Swivel Gallery is thrilled to present “Native Diver”, Simon Benjamin’s solo exhibition. The exhibition presents a new collection of paintings, sculptures, and collages that expand on the artist's ongoing exploration of the impact of both visible and invisible histories on current realities. By using the sea and coastal space as a framework, the artist investigates the complex relationship between the Caribbean and trade, ocean travel, import-dominant consumerism, tourism, and other neo-colonial relationships imposed by the United States and the West.
The exhibition takes its name, "Native Diver," from a caption of a postcard from the turn of the century featuring a photograph of a coin diver.
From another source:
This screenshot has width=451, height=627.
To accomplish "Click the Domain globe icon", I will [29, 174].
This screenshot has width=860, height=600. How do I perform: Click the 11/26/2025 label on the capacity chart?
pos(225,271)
Coin divers were young Black boys who swam to the depth of port harbors across the Caribbean to recover coins thrown to them from white North American and European tourists from incoming leisure line steamships. These young men bore witness to the transition from exploitative plantation economies to the emerging mass tourism industry, which continues to be the dominant source of revenue for Caribbean nation-states. Within the gallery's walls, paintings and collages of the coin divers, in different approaches, implicate the viewer and challenge the colonial gaze.
The exhibition also features new sculptures in cornmeal, sand, and beach detritus that take the form of shipping barrels, as part of an ongoing suite of sculptures in the artist’s CORE series. The sculptures' materiality evokes layered and interconnected themes related to deep time, the prevalence of import-dominant consumerism, ecological degradation, and climate change in the Caribbean. Additionally, the smaller tin sculpture, Black Star Line, is a poetic homage to Pan-Africanist Marcus Garvey and the possibility of his ill-fated Black Star shipping line.
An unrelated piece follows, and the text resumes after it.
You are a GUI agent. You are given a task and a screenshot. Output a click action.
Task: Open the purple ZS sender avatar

Benjamin's practice is rooted in research, oral histories, and critical fabulation that work to lyrically complicate the notion of the Caribbean as a tropical paradise for consumption and extraction. He has a multi-layered approach that considers the past, present, and future, along with poetic symbolism of the sea. Benjamin leaves space for the viewer to form their perspectives and invites thoughtful discussions on how images, objects, and places hold meaning throughout time.
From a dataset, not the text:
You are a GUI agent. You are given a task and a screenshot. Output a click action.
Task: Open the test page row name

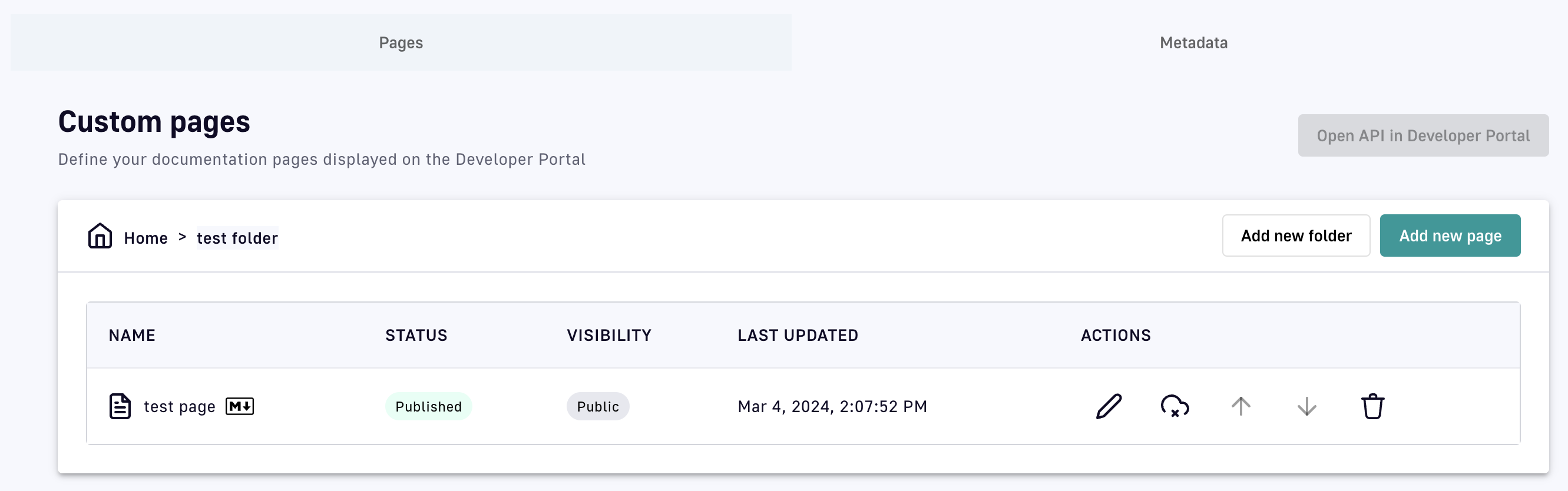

Simon Benjamin (b. 1979, St. Andrew, Jamaica) is a Jamaican multi-disciplinary artist and filmmaker based in New York, whose practice considers how the past ripples into the present in unexpected ways. Using the sea and coastal space as frameworks, his current body of work explores how lesser-known histories and colonial legacies impact our present and contribute to an interconnected future. Benjamin is a 2023 New York City Artadia Awardee, and a 2023-4 Sharpe-Walentas Studio Program Awardee, New York, NY.
His work has been included in exhibitions and screening internationally, including Documenta 15, Kassel, Germany (2022); Kingston Biennial, National Gallery of Jamaica, Kingston, Jamaica (2022); Lower Manhattan Cultural Council, Governor’s Island, NY; Third Horizon film Festival, Miami, FL (2022); trinidad+tobago film festival, Trinidad and Tobago (2021); NYU Gallatin at Governors Island, New York, NY (2021); The 92nd St. Y, New York, NY (2020); Hunter East Harlem Gallery, New York, NY (2019); the Ghetto Biennial, Port Au Prince, Haiti (2018); Jamaica Biennial, National Gallery of Jamaica, Kingston, Jamaica (2017); New Local Space, (NLS) Kingston (2016); and Columbia University, New York, NY (2016). Benjamin earned his MFA from Hunter College in New York in 2021.